_WHAT TO PRODUCE:_ Wherever the word "Edit" appears in a line of the data, that line should be copied.

Dataset entries

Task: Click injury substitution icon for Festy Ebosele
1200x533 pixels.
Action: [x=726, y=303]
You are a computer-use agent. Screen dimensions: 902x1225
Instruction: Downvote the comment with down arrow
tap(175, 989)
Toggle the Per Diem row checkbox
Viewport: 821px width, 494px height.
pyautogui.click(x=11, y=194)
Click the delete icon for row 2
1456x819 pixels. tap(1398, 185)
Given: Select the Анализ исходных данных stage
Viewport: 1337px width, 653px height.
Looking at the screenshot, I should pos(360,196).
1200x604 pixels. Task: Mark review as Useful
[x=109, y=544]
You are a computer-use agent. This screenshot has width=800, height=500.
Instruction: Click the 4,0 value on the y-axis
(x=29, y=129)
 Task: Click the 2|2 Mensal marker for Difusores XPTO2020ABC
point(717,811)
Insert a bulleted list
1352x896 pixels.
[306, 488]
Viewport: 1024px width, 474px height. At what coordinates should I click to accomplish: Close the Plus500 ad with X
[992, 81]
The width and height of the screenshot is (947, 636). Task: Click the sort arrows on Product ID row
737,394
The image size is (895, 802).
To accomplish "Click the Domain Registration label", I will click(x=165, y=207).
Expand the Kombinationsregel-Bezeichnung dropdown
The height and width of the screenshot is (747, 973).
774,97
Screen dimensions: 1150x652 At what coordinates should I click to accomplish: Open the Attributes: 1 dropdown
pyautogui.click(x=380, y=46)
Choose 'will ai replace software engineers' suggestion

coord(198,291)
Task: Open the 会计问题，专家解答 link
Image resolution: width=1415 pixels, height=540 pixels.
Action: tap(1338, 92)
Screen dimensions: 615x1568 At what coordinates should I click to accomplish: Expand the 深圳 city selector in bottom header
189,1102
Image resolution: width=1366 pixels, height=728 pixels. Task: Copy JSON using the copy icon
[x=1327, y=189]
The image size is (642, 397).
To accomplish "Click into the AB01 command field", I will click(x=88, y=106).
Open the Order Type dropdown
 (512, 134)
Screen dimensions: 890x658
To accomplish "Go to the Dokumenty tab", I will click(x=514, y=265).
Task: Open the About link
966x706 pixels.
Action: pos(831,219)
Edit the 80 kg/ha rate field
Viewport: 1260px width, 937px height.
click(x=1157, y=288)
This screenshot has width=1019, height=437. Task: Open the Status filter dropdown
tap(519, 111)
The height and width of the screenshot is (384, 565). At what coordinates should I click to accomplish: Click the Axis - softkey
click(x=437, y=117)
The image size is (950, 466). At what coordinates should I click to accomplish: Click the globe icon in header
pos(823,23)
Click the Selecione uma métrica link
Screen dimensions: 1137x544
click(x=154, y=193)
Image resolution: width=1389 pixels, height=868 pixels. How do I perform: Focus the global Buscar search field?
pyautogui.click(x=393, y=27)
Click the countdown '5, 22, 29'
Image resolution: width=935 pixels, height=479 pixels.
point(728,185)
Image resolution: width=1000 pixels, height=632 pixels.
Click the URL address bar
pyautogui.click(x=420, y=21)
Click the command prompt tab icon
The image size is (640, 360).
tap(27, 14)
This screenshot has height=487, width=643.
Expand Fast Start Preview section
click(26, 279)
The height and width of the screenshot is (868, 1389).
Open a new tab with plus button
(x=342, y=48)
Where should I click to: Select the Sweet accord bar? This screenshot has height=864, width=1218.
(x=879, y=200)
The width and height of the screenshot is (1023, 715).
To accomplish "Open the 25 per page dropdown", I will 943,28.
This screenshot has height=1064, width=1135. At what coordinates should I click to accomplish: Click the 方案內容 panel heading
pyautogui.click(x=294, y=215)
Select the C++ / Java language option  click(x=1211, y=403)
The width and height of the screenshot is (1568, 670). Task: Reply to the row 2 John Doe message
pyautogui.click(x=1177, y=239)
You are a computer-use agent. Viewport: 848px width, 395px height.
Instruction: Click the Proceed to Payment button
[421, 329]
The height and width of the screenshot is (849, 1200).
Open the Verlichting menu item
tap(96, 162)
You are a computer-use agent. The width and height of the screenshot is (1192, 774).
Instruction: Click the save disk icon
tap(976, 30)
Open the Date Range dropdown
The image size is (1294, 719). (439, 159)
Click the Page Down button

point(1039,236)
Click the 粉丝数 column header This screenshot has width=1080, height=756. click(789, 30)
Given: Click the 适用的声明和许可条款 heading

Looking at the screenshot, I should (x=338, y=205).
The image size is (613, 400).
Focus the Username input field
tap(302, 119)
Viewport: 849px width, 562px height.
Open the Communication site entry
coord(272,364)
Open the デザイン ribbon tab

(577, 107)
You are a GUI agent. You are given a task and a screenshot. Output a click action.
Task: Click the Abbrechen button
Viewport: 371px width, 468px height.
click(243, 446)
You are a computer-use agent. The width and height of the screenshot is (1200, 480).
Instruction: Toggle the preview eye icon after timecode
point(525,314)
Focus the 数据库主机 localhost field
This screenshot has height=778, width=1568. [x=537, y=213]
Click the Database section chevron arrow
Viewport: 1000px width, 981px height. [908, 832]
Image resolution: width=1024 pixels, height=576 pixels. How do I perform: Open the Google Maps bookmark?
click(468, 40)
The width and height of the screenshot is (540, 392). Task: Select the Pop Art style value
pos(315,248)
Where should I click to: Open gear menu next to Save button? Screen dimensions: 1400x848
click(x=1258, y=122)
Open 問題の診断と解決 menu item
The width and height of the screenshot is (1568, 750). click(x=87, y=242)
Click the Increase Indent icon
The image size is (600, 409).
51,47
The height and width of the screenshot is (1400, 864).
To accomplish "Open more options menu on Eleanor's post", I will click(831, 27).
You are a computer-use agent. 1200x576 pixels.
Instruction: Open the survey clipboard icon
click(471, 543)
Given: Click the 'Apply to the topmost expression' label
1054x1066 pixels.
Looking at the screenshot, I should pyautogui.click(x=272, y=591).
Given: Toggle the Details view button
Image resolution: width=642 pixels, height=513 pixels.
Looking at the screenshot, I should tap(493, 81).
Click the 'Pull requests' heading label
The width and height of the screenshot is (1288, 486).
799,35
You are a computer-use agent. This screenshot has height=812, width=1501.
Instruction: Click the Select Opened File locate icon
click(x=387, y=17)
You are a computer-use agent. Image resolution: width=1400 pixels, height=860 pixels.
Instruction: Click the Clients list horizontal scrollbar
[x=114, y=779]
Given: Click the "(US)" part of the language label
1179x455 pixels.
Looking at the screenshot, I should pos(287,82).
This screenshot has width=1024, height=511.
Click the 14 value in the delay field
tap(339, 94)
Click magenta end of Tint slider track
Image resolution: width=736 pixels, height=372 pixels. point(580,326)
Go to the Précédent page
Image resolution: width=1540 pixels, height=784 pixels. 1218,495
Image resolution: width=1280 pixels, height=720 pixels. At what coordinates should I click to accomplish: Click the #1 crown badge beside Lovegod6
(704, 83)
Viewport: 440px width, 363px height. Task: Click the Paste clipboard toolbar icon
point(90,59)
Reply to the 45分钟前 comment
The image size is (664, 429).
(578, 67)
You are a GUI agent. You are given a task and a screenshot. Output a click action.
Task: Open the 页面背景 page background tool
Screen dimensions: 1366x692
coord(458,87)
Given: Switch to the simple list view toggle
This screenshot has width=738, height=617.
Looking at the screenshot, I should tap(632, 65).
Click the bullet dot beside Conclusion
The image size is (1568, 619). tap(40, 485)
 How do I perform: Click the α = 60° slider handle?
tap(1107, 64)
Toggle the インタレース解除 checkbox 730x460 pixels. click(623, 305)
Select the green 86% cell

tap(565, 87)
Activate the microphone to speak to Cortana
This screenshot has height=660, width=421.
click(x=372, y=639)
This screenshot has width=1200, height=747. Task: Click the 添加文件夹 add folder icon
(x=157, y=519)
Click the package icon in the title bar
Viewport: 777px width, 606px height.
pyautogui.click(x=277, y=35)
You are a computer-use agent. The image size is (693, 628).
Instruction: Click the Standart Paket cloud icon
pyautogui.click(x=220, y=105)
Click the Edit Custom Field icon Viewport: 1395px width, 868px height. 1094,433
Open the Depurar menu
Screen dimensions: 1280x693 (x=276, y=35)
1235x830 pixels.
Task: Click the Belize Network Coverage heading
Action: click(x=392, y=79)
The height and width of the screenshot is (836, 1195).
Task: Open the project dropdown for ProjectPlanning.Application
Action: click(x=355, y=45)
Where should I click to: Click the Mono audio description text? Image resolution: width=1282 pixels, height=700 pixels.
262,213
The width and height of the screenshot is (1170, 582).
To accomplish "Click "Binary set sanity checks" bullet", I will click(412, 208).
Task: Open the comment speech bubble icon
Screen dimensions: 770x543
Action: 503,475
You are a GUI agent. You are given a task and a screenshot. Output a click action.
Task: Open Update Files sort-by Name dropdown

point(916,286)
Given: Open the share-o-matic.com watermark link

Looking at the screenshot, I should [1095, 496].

_TASK RESULT:_
Edit the 80 kg/ha rate field
Click the Edit Custom Field icon Viewport: 1395px width, 868px height. 1094,433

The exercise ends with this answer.